= What to produce =
Word for word, retype every record in the listing.

= Task data =
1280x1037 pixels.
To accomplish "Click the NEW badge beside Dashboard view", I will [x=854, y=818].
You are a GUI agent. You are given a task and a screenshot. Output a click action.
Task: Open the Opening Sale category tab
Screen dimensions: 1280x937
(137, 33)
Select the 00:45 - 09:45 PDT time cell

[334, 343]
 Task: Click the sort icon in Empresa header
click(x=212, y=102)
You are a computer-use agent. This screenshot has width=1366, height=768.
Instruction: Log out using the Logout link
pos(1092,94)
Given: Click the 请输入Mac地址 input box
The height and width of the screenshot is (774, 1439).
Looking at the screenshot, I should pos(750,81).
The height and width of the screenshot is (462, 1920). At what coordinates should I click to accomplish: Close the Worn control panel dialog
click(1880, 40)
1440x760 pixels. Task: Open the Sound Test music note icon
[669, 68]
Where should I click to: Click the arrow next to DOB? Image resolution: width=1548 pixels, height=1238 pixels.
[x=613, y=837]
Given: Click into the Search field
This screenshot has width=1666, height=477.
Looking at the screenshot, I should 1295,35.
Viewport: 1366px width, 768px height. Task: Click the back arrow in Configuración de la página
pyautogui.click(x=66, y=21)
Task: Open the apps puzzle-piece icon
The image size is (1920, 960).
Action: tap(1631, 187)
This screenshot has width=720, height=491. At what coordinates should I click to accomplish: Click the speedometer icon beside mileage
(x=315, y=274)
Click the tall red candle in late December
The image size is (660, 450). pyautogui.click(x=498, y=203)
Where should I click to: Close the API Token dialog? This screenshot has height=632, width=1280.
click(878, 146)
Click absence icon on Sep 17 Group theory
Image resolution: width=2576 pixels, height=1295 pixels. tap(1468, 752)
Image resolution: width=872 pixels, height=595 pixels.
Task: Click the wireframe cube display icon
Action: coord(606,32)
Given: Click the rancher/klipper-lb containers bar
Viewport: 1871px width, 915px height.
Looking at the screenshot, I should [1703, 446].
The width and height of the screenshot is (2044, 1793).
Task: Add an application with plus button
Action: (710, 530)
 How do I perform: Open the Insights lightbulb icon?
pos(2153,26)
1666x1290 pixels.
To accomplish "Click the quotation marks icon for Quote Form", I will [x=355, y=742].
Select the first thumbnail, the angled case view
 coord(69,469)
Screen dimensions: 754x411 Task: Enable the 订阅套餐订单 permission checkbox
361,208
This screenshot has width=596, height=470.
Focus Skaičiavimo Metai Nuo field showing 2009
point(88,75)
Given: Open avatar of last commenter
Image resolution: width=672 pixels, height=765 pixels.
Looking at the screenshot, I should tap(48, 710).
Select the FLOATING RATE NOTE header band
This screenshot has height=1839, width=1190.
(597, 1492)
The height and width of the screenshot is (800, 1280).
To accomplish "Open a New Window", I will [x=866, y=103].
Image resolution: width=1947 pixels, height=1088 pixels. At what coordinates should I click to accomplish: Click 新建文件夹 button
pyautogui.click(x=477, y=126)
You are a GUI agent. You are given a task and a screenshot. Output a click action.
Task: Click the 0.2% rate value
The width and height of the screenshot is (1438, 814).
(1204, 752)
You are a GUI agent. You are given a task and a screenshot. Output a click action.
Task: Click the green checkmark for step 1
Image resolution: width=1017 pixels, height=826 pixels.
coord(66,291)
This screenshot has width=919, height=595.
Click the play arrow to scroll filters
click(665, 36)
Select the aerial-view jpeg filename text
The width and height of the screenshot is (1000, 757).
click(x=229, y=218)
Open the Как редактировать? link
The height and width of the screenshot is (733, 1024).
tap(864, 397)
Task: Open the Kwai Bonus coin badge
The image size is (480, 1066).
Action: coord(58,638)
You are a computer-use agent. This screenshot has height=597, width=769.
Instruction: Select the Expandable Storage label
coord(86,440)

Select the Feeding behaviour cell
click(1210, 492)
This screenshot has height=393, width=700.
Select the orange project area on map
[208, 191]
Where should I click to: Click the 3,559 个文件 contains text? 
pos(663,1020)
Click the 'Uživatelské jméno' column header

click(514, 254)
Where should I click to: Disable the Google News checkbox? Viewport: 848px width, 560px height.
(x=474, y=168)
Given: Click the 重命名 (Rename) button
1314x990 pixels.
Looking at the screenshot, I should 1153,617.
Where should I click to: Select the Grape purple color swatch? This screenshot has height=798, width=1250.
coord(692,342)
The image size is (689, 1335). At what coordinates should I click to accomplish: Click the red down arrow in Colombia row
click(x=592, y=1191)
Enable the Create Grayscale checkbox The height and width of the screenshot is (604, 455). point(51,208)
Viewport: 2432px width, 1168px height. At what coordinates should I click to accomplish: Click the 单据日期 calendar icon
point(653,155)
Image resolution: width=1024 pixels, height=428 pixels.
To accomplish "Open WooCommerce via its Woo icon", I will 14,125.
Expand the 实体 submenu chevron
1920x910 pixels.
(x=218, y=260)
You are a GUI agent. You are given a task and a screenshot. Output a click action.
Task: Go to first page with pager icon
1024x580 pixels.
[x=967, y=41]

= Response =
1280x1037 pixels.
To accomplish "Click the NEW badge beside Dashboard view", I will [x=854, y=818].
You are a GUI agent. You are given a task and a screenshot. Output a click action.
Task: Open the Opening Sale category tab
Screen dimensions: 1280x937
(137, 33)
Select the 00:45 - 09:45 PDT time cell

[334, 343]
 Task: Click the sort icon in Empresa header
click(x=212, y=102)
You are a computer-use agent. This screenshot has width=1366, height=768.
Instruction: Log out using the Logout link
pos(1092,94)
Given: Click the 请输入Mac地址 input box
The height and width of the screenshot is (774, 1439).
Looking at the screenshot, I should pos(750,81).
The height and width of the screenshot is (462, 1920). At what coordinates should I click to accomplish: Close the Worn control panel dialog
click(1880, 40)
1440x760 pixels. Task: Open the Sound Test music note icon
[669, 68]
Where should I click to: Click the arrow next to DOB? Image resolution: width=1548 pixels, height=1238 pixels.
[x=613, y=837]
Given: Click into the Search field
This screenshot has width=1666, height=477.
Looking at the screenshot, I should 1295,35.
Viewport: 1366px width, 768px height. Task: Click the back arrow in Configuración de la página
pyautogui.click(x=66, y=21)
Task: Open the apps puzzle-piece icon
The image size is (1920, 960).
Action: tap(1631, 187)
This screenshot has width=720, height=491. At what coordinates should I click to accomplish: Click the speedometer icon beside mileage
(x=315, y=274)
Click the tall red candle in late December
The image size is (660, 450). pyautogui.click(x=498, y=203)
Where should I click to: Close the API Token dialog? This screenshot has height=632, width=1280.
click(878, 146)
Click absence icon on Sep 17 Group theory
Image resolution: width=2576 pixels, height=1295 pixels. tap(1468, 752)
Image resolution: width=872 pixels, height=595 pixels.
Task: Click the wireframe cube display icon
Action: coord(606,32)
Given: Click the rancher/klipper-lb containers bar
Viewport: 1871px width, 915px height.
Looking at the screenshot, I should [1703, 446].
The width and height of the screenshot is (2044, 1793).
Task: Add an application with plus button
Action: (710, 530)
 How do I perform: Open the Insights lightbulb icon?
pos(2153,26)
1666x1290 pixels.
To accomplish "Click the quotation marks icon for Quote Form", I will [x=355, y=742].
Select the first thumbnail, the angled case view
 coord(69,469)
Screen dimensions: 754x411 Task: Enable the 订阅套餐订单 permission checkbox
361,208
This screenshot has width=596, height=470.
Focus Skaičiavimo Metai Nuo field showing 2009
point(88,75)
Given: Open avatar of last commenter
Image resolution: width=672 pixels, height=765 pixels.
Looking at the screenshot, I should tap(48, 710).
Select the FLOATING RATE NOTE header band
This screenshot has height=1839, width=1190.
(597, 1492)
The height and width of the screenshot is (800, 1280).
To accomplish "Open a New Window", I will [x=866, y=103].
Image resolution: width=1947 pixels, height=1088 pixels. At what coordinates should I click to accomplish: Click 新建文件夹 button
pyautogui.click(x=477, y=126)
You are a GUI agent. You are given a task and a screenshot. Output a click action.
Task: Click the 0.2% rate value
The width and height of the screenshot is (1438, 814).
(1204, 752)
You are a GUI agent. You are given a task and a screenshot. Output a click action.
Task: Click the green checkmark for step 1
Image resolution: width=1017 pixels, height=826 pixels.
coord(66,291)
This screenshot has width=919, height=595.
Click the play arrow to scroll filters
click(665, 36)
Select the aerial-view jpeg filename text
The width and height of the screenshot is (1000, 757).
click(x=229, y=218)
Open the Как редактировать? link
The height and width of the screenshot is (733, 1024).
tap(864, 397)
Task: Open the Kwai Bonus coin badge
The image size is (480, 1066).
Action: coord(58,638)
You are a computer-use agent. This screenshot has height=597, width=769.
Instruction: Select the Expandable Storage label
coord(86,440)

Select the Feeding behaviour cell
click(1210, 492)
This screenshot has height=393, width=700.
Select the orange project area on map
[208, 191]
Where should I click to: Click the 3,559 个文件 contains text? 
pos(663,1020)
Click the 'Uživatelské jméno' column header

click(514, 254)
Where should I click to: Disable the Google News checkbox? Viewport: 848px width, 560px height.
(x=474, y=168)
Given: Click the 重命名 (Rename) button
1314x990 pixels.
Looking at the screenshot, I should 1153,617.
Where should I click to: Select the Grape purple color swatch? This screenshot has height=798, width=1250.
coord(692,342)
The image size is (689, 1335). At what coordinates should I click to accomplish: Click the red down arrow in Colombia row
click(x=592, y=1191)
Enable the Create Grayscale checkbox The height and width of the screenshot is (604, 455). point(51,208)
Viewport: 2432px width, 1168px height. At what coordinates should I click to accomplish: Click the 单据日期 calendar icon
point(653,155)
Image resolution: width=1024 pixels, height=428 pixels.
To accomplish "Open WooCommerce via its Woo icon", I will 14,125.
Expand the 实体 submenu chevron
1920x910 pixels.
(x=218, y=260)
You are a GUI agent. You are given a task and a screenshot. Output a click action.
Task: Go to first page with pager icon
1024x580 pixels.
[x=967, y=41]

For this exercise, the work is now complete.